## Task set:
- 1) From the Linux forum reply, extract the passage between "And most of" and "they can get.", inclusive.
- 2) In the Linux forum reply, how long does MrT say he has been using Linux?

## Page excerpt:
◇ ◇ ◇ ◇ ◇ ◇ ◇

To keep it as clean and simple as possible.
More kernels.
MrT wrote:It is no secret: Linux has been successful in dominating the servers market and it is a big player in smart phones. However, it is a small player in the laptop/desktop market. I am new to Linux, little over a month, but I already found out a limitation and the criticism is shared by quite a few people as I could realize by reading around on internet: lack of high-end software.
The internet is full of opinions. You have read people complaining about that, I've read people saying they are happy with the software, in some cases they say Linux software is much better.
It always depends on what you are trying to do with the computer. If you are trying to read a file crafted by some software that is not respecting a standard, then you will have problems. Not because the Linux software lacks the quality, but because the Linux developers are not omniscient, and in many cases (if not all of them) to reverse engineer closed source software is illegal.
It is quite unfair to criticise Linux developers for not being omniscient.
MrT wrote: I see so many Linux distros and I am sure that a lot of superior programming minds are behind each of them. Freedom is good, but if completely unckeck it could bring to bad outcomes as there is too much of a good thing as well. I have a dream that these minds instead of creating ever new distros in Linux were applied to create better software.
There is never too much of a good thing. They are creating new distros because new distros are what you called 'better software'. An operating system is software. A linux distribution is software. The more distros, the better software.

And most of them are not even being paid for it. Many of these folks have their daily jobs, still they are developing and coding during weekends, and then they give it to you for free. They deserve all the respect and donations they can get.

You seem to demand everyone working for the same distro. You can hardly speak of any 'freedom' then.
MrT wrote:I repeat: I have been involved in linux for just a little over a month, but I am already noticing a few patters that in my opinion are not going to lead anywhere. It just seems to me that there is a lot of work going into developing Linux and free software, but often it seems to be spent in direction that will not produce results.
Again, the diversity is part of Linux. I've been around for many years and I love this, the freedom it gives everyone to do whatever they want with it, including the overwhelming millions of distributions.

◇ ◇ ◇ ◇ ◇ ◇ ◇

Collection entries
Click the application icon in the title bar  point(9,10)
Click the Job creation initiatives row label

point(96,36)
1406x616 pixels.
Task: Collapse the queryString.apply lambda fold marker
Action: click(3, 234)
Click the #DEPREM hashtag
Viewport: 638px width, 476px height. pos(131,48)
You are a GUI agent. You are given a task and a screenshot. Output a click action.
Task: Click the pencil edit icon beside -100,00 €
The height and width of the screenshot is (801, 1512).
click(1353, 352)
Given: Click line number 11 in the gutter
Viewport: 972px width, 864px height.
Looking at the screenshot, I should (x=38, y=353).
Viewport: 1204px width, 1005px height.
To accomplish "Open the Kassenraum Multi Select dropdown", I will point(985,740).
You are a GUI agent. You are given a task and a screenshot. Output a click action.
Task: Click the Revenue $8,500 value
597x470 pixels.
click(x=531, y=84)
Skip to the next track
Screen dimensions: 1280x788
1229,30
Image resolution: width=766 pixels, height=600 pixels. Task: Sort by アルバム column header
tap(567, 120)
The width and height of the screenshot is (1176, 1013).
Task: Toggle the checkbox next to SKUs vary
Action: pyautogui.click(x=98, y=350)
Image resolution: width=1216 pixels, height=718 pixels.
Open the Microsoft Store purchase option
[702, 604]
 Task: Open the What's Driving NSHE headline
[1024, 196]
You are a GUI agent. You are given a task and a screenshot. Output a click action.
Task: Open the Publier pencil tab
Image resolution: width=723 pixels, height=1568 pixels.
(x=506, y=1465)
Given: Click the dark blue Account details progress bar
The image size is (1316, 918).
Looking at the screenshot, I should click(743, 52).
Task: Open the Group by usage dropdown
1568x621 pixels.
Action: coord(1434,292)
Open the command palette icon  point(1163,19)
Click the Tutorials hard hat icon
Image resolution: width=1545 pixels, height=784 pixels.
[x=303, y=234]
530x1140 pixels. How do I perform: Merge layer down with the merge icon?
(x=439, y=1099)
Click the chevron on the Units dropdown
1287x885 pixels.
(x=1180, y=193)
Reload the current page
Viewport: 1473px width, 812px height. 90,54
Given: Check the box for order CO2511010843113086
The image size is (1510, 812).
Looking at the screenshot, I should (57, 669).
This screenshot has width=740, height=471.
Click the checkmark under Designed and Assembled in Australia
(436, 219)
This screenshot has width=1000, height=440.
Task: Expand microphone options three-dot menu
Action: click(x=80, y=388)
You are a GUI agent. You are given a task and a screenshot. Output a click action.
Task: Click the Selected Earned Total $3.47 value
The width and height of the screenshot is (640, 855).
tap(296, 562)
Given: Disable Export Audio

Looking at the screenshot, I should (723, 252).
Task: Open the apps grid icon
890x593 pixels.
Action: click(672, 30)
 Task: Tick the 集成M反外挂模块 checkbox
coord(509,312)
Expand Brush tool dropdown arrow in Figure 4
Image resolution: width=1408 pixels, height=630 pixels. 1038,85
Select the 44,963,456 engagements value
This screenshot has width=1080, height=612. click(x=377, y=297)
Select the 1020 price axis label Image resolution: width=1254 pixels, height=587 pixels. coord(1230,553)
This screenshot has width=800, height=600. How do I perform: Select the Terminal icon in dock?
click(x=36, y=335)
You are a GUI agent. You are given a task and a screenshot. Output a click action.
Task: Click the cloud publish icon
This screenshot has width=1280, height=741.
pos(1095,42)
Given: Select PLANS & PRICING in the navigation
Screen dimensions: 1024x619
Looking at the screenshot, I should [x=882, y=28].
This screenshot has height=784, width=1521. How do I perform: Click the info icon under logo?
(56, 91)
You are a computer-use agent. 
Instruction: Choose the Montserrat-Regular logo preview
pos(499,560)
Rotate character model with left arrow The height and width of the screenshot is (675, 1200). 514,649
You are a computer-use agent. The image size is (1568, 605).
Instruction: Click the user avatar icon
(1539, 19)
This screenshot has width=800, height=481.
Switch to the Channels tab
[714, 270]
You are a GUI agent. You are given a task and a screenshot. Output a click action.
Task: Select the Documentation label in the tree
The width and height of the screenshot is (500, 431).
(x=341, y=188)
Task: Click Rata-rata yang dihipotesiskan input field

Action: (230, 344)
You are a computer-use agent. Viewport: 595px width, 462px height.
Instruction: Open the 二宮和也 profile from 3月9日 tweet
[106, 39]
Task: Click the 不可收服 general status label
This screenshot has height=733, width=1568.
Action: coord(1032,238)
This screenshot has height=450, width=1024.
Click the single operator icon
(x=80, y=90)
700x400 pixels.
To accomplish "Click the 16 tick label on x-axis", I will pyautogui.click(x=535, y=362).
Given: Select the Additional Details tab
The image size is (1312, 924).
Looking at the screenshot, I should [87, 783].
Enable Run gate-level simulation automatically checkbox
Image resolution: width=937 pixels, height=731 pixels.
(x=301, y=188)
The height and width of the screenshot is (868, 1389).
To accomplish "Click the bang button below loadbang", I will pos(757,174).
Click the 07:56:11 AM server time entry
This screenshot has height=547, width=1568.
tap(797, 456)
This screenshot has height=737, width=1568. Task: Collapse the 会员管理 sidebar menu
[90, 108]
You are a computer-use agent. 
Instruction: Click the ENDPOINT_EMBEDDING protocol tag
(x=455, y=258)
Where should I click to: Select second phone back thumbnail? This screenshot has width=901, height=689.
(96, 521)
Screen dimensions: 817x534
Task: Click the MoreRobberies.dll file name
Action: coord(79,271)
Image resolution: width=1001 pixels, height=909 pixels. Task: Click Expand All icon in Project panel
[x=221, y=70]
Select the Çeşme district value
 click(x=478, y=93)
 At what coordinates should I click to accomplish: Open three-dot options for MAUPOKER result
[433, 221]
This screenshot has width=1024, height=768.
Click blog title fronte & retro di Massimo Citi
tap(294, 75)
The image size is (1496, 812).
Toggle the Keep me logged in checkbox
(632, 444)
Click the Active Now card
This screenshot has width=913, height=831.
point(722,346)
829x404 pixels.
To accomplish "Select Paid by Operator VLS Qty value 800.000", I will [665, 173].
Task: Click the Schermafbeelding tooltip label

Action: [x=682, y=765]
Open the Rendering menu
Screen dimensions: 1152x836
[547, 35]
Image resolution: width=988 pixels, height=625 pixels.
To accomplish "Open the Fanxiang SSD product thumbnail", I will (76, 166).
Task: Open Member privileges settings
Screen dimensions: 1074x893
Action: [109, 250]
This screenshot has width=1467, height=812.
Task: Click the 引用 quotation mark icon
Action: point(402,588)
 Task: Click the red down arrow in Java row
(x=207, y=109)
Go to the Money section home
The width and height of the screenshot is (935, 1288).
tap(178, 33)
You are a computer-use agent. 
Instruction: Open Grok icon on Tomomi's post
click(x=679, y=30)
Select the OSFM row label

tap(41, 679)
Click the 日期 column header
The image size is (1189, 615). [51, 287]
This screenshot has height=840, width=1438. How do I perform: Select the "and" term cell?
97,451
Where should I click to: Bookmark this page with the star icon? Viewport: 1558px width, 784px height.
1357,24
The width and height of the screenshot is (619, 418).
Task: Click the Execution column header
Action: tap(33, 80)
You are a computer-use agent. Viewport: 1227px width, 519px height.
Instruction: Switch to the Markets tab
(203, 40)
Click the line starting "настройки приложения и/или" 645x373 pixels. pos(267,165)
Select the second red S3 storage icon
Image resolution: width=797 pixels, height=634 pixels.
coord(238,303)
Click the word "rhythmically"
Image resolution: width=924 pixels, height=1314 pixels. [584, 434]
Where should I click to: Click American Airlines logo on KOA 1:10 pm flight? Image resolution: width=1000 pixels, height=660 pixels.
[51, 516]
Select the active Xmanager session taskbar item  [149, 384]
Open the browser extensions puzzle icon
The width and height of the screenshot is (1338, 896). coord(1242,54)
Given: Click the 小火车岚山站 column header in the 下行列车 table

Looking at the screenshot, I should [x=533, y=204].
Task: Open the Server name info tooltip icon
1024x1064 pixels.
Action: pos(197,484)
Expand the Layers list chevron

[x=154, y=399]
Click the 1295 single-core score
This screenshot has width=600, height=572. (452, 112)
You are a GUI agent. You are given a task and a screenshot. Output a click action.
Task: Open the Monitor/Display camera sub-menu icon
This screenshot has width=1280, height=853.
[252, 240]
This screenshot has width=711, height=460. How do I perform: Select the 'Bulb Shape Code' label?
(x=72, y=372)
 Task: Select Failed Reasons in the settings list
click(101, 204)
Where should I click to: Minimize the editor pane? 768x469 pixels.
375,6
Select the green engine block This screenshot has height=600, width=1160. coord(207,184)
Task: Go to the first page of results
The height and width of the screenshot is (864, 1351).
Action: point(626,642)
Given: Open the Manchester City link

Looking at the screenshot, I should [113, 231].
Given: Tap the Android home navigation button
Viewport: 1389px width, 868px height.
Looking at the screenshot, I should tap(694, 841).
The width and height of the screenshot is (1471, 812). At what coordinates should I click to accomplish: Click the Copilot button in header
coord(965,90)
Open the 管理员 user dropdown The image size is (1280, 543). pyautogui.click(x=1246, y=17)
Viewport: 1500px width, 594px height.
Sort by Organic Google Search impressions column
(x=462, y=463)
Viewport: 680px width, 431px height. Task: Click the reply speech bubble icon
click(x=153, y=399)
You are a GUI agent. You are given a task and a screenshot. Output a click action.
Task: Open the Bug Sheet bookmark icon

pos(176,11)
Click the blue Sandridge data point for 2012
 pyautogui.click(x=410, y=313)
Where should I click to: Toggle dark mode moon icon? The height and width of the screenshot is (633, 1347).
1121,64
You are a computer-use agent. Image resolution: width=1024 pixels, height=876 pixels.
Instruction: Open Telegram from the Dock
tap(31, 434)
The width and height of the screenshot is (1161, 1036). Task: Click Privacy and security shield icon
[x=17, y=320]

◇ ◇ ◇ ◇ ◇ ◇ ◇

## Answer list:
- 1)
And most of them are not even being paid for it. Many of these folks have their daily jobs, still they are developing and coding during weekends, and then they give it to you for free. They deserve all the respect and donations they can get.

- 2) A little over a month.